Attorney, Codilis and Associates, PC
A recent rule change impacting appellate court briefs provides an opportunity for attorneys to experiment with typography—the general character or appearance of printed matter—and choose fonts with superior readability than Times New Roman.
A recent rule change impacting appellate court briefs provides an opportunity for attorneys to experiment with typography—the general character or appearance of printed matter—and choose fonts with superior readability than Times New Roman.
Beginning on January 1, 2016, Supreme Court Rule 341(b) was amended to provide
an alternate limit to an appellate brief’s length. Now, instead of solely being bound by
page limits, litigants are alternatively bound by word limits—15,000 words for
appellants’ and appellees’ briefs, and 7,000 words for reply briefs. Ill. S.
Ct. R. 341(b). This rule change ends the need to use smaller, less readable
typeface to meet page limits to avoid sacrificing arguments in a complex or
multi-faceted appeal.
Typography
impacts readability in brief-length documents. In Professor Ruth Anne Robbins’

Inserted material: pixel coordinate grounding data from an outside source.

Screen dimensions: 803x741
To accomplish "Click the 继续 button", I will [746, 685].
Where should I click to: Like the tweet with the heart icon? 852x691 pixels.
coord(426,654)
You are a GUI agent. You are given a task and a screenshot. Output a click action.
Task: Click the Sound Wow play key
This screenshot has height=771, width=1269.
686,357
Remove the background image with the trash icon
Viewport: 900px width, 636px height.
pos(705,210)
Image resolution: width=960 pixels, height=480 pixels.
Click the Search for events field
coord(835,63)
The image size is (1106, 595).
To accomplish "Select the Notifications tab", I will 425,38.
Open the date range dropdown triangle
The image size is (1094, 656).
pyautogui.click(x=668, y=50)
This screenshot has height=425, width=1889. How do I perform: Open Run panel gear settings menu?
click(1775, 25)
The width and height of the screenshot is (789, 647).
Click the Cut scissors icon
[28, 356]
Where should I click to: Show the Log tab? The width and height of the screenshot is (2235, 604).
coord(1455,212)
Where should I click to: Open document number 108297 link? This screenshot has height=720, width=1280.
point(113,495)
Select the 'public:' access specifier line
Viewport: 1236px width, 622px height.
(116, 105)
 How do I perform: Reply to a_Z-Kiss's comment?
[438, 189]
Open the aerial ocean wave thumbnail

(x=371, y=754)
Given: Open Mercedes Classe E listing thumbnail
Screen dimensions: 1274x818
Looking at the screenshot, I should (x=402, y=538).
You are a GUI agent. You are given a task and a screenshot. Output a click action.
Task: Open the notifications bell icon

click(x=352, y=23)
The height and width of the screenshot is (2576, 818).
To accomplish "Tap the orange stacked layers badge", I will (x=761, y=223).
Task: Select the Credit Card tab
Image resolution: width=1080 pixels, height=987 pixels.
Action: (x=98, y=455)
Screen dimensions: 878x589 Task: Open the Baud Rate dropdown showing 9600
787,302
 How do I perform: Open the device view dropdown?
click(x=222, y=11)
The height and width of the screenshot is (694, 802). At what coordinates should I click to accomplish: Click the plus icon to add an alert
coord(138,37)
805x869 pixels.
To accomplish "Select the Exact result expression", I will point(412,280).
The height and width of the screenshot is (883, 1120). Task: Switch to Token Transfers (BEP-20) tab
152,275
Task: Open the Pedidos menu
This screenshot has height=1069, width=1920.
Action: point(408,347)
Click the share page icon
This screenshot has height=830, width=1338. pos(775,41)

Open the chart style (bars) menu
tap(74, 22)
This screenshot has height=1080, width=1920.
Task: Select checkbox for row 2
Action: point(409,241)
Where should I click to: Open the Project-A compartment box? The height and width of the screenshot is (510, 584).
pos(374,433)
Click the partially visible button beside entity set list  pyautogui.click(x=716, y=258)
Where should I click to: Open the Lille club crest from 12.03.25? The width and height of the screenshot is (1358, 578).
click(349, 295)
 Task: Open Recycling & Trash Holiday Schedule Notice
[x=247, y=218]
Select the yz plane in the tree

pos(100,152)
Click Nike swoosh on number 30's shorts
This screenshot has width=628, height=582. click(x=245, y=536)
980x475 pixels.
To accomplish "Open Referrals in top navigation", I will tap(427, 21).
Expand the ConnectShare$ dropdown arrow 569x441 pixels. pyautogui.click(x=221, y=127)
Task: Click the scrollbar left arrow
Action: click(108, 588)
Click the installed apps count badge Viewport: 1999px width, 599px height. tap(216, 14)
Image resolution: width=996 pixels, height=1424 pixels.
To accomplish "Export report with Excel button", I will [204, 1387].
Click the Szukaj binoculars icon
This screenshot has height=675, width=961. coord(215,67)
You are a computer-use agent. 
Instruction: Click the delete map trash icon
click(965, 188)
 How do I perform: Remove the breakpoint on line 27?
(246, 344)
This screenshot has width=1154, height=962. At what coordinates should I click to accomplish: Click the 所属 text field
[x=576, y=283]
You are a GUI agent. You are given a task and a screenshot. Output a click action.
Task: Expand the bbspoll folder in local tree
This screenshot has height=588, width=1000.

article, Painting with Print: Incorporating Concepts of Typographic and Layout Design into the Text of Legal Writing Documents, she presents basic and valuable concepts of visual
design such as contrast, organization, justification, and the use of all
capital letters. Journal of the Association of Legal Writing Directors, Vol. 2,
at 108-34 (2004). She notes that “the look of the words themselves affects
visual perception. Thus, even with text alone, legal writers can create a
picture using typography as paint on the canvas of the page.” Id. at 110. Simply put, “[t]he more
readable the document, the more likely the reader will remember the content.” Id. at 113.
Broadly speaking, fonts are
distinguishable by two types of attributes. First, type can be proportionally
spaced, meaning that the more narrow letters take up less space on the page, or
monospaced, meaning that each letter takes up the same amount of width
regardless of the natural letter shape. Id.
at 121. Second, font can be “serif” or “sans serif.” A “serif” or “wing” font
has small horizontal or vertical strokes at the ends of the lines that make up
the letters. See id. at 119. Examples
of “serif” fonts are Times New Roman and Garamond. “Sans serif” fonts, such as
Arial, have no extra strokes at the end of the letter line. Id. Professor Robbins asserts that
“[t]he popular view among graphic design experts is to use serif fonts” for
large blocks of text. Id. at 119. The
Seventh Circuit Court of Appeals even provides a link to Professor Robbins’
article on its homepage. See http://www.ca7.uscourts.gov/ (last accessed March
24, 2016).
The
Seventh Circuit expounds on the choice of font in appellate briefs in its
“Requirements and Suggestions for Typography in Briefs and Other Papers.” See http://www.ca7.uscourts.gov/Rules/type.pdf
(last accessed March 24, 2016). It advises, “[y]ou can improve your chances by
making your briefs typographically superior. It won’t make your arguments
better, but it will ensure that judges grasp and retain your points with less
struggle.” Id. at 4. It expressly
criticizes Times New Roman as a font choice, noting that, “The Times of London chose the typeface Times New Roman to serve an
audience looking for a quick read. Lawyers don’t want their audience to read
fast and throw the document away; they want to maximize retention.” Id. at 3. Instead, the Seventh Circuit
suggests choosing font with a larger “x-height”—where the letter “x” is taller
in relation to a capital letter. Id.
at 5.
By way of example, the Seventh Circuit offers that both the United States
Supreme Court and Solicitor General use Century font, and professional
typographers set books in New Baskerville, Book Antiqua, Bookman Old Style, and
many other proportionally spaced “serif” faces. Id. “Now that only words count,” it commends, “everyone gains from
a more legible typeface, even if that means extra pages.” Id.
Now
that Illinois courts of review accept word limits for briefs, practitioners
should seize the opportunity to select what they believe is the most readable
typeface. As the Seventh Circuit notes, it won’t guarantee victory, but
enhanced ease of reading and increased retention for judges and their clerks
can only benefit the appellate practitioner.